The NEU annual conference at the start of April passed a motion to defend music and the arts as an important part of the school curriculum. Motion 8 called for arts subjects to take their rightful place in the curriculum and for the NEU to work with the MU in campaigning to promote the arts to government, educators and parents.

The motion was first proposed by MU-NEU member Victoria Jaquiss (as recorded in Music Teacher May 2023), who highlighted the arts crisis in state schools. As examples of this, she cited the lack of dedicated music rooms, the declining value/place of music within the curriculum, the erratic levels of funding, the effect on mental health and wellbeing, and how a lack of arts impacts the poorest children and those with SEND. The motion was the first debated at the NEU conference and it passed with strong support.  

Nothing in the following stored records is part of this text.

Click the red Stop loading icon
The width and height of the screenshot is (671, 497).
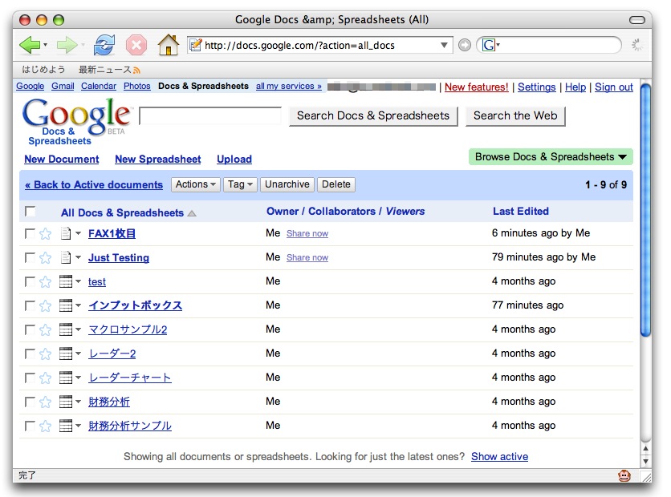click(x=136, y=45)
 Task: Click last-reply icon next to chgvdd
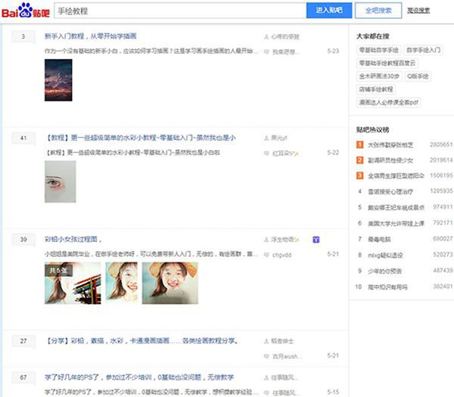click(x=266, y=255)
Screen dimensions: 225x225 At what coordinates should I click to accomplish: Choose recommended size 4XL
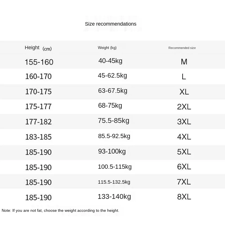(184, 137)
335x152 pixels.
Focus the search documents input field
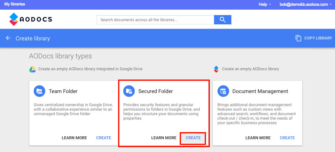click(x=155, y=20)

Commenting on the passing of Motion 8, Dr Mary Bousted, joint general secretary of the NEU, said: ‘Arts education should be a right for all students. But to many students, it is a right denied.

‘The glaring inequalities in provision have become a national scandal. While many schools in the independent sector have increased their spending on art, music and drama, state schools have experienced a draining away of resources. Specialist music provision is deprived of instruments, performance spaces and specialist staff. Art and drama struggle for curriculum space; English as a creative subject is under constant pressure.

‘The NEU will seek to work with unions in the creative sector to expose and resist this closing down of opportunity.'

The motion aligns with the #SaveOurSubjects campaign managed by the Independent Society of Musicians and the Edge Foundation. This campaigns for broadening the curriculum and halting the decline in GCSE arts entries and the number of specialist teachers.